Bench Memos

Hamilton Does Not Equal Bipartisanship

When he ran for President, Obama said he’d set new and higher standards for bipartisanship in many things, including judicial nominations. 

 

Higher than President George W. Bush, that is, one of whose first acts of federal judicial appointment was to renominate President Clinton’s holdover nominee, Roger Gregory, to the 4th Circuit. President Bush went further in bipartisanship, elevating Clinton appointee Barrington Parker from the district court to the 2nd Circuit. And later in his administration, President Bush renominated Helene White, another former Clinton nominee who had been stalled, to the 6th Circuit.

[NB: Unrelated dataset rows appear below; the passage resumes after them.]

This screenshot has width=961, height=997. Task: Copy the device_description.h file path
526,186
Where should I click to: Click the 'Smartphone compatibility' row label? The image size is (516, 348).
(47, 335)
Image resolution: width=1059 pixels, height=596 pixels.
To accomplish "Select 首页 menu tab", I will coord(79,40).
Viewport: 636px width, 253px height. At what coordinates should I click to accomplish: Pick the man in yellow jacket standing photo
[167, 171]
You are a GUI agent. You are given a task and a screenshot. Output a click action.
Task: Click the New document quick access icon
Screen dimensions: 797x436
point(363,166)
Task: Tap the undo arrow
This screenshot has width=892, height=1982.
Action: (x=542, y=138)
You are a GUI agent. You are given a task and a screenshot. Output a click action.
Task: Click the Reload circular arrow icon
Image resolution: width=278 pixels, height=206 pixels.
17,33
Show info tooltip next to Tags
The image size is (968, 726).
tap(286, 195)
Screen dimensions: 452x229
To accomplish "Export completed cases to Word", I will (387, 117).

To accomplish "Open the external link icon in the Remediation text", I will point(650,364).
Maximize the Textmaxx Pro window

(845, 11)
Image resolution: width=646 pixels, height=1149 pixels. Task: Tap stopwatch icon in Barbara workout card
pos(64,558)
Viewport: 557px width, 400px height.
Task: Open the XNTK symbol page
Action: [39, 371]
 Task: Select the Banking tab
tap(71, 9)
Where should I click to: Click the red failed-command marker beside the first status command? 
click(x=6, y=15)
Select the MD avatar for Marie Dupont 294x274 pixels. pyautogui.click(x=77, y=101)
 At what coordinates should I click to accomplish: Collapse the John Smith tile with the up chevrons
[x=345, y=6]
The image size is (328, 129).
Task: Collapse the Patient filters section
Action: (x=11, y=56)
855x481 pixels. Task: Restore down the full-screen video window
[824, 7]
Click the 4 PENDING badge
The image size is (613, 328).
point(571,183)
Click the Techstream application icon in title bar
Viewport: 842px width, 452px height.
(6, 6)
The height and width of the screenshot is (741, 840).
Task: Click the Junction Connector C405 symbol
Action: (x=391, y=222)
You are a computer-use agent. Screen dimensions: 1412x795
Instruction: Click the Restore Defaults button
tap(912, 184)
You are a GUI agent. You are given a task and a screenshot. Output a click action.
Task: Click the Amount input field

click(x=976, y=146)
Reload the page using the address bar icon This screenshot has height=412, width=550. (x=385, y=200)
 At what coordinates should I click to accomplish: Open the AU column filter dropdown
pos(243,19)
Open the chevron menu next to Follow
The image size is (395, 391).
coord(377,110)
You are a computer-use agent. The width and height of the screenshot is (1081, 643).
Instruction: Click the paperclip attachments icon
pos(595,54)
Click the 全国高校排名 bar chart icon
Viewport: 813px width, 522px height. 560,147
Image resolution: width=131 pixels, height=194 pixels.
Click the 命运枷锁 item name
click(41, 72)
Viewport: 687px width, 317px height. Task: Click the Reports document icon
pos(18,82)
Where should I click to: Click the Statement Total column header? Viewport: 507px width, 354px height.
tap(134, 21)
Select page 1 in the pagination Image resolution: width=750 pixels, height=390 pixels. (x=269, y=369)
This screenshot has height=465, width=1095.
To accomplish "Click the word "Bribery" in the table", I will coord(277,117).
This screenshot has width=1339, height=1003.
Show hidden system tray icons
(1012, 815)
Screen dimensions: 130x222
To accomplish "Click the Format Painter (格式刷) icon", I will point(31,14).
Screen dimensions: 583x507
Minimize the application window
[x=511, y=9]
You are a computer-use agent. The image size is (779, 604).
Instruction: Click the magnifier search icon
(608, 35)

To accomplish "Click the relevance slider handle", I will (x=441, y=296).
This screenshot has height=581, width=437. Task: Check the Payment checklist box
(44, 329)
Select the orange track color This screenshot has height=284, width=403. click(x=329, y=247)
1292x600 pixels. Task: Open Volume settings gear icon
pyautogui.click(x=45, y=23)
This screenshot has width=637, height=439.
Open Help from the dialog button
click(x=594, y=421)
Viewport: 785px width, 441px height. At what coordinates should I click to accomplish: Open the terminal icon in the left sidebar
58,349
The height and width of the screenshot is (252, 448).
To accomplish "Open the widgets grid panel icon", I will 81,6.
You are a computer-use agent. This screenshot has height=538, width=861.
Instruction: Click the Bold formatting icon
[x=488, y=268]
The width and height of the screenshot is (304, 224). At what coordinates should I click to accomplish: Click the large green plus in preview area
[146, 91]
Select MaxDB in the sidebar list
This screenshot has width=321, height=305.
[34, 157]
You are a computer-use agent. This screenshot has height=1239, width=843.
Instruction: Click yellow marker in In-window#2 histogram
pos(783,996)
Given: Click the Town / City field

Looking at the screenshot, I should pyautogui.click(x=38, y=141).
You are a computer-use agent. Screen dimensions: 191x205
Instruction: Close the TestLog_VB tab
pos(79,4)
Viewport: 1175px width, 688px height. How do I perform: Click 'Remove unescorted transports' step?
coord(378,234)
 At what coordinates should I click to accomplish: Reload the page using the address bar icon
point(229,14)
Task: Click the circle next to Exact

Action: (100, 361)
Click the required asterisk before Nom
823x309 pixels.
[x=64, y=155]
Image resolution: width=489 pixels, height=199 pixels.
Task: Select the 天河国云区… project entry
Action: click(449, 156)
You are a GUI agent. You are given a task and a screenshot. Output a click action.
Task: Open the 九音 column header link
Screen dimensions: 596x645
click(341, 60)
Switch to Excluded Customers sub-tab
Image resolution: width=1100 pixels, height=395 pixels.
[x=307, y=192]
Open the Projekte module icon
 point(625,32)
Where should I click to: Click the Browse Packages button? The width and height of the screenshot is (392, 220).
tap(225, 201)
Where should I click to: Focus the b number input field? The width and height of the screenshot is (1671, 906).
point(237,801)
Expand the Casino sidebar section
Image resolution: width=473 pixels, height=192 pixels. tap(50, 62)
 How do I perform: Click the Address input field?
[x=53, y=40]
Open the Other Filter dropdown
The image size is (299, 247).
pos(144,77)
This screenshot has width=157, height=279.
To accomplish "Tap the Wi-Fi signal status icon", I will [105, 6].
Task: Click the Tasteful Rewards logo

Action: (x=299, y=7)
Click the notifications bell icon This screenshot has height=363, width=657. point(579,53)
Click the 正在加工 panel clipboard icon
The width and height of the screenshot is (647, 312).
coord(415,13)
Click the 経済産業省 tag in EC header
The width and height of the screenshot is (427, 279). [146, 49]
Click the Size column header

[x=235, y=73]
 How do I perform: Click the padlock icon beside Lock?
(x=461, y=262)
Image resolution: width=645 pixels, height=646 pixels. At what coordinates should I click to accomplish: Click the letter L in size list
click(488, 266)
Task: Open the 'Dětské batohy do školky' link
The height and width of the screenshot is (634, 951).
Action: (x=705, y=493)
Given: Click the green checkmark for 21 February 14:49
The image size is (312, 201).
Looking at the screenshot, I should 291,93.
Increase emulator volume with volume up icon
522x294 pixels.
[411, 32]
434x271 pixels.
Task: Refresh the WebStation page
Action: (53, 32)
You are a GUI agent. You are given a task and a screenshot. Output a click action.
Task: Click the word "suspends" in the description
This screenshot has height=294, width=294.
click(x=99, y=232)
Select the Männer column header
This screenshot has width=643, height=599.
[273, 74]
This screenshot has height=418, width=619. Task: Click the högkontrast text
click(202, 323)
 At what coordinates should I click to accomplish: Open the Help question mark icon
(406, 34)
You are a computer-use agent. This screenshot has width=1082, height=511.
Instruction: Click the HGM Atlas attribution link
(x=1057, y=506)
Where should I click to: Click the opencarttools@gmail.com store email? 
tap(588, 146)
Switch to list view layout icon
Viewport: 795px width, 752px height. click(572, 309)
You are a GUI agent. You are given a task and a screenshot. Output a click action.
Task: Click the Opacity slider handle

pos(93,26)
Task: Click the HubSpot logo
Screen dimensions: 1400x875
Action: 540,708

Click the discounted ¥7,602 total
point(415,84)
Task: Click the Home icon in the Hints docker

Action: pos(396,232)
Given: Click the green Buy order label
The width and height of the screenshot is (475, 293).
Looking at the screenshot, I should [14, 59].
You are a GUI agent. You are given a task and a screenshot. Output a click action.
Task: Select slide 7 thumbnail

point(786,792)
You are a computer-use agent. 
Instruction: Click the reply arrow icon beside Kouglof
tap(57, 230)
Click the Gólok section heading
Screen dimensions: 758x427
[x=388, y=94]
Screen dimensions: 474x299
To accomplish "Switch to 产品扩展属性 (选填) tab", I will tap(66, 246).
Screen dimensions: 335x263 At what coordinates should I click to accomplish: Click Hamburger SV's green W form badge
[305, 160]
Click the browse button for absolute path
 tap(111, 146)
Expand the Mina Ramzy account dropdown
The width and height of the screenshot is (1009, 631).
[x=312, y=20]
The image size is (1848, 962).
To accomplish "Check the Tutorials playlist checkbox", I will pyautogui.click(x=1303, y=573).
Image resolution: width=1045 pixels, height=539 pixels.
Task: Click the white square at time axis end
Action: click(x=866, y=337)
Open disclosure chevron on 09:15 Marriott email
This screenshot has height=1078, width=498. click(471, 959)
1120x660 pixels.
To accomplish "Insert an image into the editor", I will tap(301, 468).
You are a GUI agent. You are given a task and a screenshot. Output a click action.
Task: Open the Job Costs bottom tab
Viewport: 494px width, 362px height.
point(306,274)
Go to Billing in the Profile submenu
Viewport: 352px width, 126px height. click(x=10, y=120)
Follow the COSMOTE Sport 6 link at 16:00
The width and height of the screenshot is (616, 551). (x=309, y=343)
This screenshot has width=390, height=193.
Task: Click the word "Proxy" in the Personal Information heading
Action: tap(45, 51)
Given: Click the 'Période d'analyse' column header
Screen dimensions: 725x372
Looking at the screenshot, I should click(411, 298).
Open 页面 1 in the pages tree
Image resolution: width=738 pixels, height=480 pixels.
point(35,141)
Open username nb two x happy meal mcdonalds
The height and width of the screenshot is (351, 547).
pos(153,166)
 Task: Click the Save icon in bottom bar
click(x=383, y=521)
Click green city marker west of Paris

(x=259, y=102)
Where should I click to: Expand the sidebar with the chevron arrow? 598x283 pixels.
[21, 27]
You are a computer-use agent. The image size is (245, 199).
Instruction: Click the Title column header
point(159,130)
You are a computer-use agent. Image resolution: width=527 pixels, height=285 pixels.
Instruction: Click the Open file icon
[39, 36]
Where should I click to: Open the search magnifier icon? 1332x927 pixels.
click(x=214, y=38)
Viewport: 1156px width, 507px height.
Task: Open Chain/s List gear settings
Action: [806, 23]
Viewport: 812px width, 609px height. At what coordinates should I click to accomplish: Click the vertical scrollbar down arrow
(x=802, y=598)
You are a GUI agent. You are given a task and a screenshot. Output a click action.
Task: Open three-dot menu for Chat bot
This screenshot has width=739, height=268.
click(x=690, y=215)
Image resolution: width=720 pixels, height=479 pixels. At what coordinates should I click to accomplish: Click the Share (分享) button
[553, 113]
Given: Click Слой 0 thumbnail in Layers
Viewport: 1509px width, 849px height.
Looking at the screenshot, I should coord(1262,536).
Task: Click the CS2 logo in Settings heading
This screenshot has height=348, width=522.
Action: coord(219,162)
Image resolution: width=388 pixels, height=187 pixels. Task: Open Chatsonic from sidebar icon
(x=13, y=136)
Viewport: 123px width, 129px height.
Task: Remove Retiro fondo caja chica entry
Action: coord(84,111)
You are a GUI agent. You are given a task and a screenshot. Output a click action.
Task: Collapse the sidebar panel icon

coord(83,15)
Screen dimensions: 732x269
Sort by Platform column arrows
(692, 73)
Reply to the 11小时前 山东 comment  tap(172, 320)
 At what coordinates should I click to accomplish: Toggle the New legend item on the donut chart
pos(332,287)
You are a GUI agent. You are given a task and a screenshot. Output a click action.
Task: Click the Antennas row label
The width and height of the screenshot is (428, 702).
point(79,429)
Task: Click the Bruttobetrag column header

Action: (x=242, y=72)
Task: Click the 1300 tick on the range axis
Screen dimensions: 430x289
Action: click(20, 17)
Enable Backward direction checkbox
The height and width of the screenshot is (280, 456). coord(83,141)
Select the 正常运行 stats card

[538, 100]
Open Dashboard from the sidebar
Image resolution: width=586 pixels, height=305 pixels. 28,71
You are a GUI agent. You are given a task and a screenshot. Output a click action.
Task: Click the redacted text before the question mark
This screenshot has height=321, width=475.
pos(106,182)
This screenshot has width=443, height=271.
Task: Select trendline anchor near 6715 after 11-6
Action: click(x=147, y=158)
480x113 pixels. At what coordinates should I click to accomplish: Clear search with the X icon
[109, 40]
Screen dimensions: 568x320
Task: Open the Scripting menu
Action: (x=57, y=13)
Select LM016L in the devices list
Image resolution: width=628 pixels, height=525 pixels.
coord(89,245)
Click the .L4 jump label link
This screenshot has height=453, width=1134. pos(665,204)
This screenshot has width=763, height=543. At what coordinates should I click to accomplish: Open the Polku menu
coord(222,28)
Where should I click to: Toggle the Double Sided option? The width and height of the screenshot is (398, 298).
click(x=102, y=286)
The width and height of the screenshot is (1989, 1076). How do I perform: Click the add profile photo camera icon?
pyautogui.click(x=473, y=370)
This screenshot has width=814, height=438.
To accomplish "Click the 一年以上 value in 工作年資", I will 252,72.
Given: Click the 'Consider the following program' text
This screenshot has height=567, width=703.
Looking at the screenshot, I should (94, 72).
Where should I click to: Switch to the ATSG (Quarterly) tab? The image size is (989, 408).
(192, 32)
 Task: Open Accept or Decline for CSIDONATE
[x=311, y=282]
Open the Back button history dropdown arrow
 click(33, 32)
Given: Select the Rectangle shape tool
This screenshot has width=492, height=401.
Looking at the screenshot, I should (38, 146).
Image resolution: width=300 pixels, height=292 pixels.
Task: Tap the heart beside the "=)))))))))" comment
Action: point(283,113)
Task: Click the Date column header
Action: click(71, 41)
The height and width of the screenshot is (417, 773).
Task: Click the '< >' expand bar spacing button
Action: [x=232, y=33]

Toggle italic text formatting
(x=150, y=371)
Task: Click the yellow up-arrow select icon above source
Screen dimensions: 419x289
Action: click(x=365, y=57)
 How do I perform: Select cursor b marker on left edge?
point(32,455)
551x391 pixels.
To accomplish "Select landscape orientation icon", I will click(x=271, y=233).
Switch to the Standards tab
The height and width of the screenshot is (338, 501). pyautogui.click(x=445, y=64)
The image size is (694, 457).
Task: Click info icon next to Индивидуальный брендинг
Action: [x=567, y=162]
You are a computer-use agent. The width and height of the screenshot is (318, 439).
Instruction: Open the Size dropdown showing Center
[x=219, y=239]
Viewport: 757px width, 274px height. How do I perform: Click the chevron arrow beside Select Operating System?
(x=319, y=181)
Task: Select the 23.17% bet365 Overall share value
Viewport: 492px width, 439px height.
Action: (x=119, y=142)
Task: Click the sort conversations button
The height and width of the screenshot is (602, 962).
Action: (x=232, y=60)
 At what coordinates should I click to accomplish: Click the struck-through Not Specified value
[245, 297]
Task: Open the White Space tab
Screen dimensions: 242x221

That’s at least three Clinton judges who were confirmed to the federal Circuit Courts of Appeal under President Bush.

 

Today, the White House is hailing its first federal appellate nominee, Judge David Hamilton, an ACLU liberal and long Democratic political player, as some kind of bipartisan step.

 

It’s not clear why they think appointing a long-active Democrat who was a leader in the ACLU (and was certainly not a Bush nominee) is “bipartisanship.”

 

When President Obama renominates a few Bush holdover appointees, such as Peter Keisler to the D.C. Circuit and Rod Rosenstein and Robert Conrad to the 4th Circuit, we can begin to assess whether President Obama has even met – to say nothing of exceeded — President Bush’s level of bipartisanship in judicial nominations.

 

We’re still waiting . . . and Hamilton does NOT count.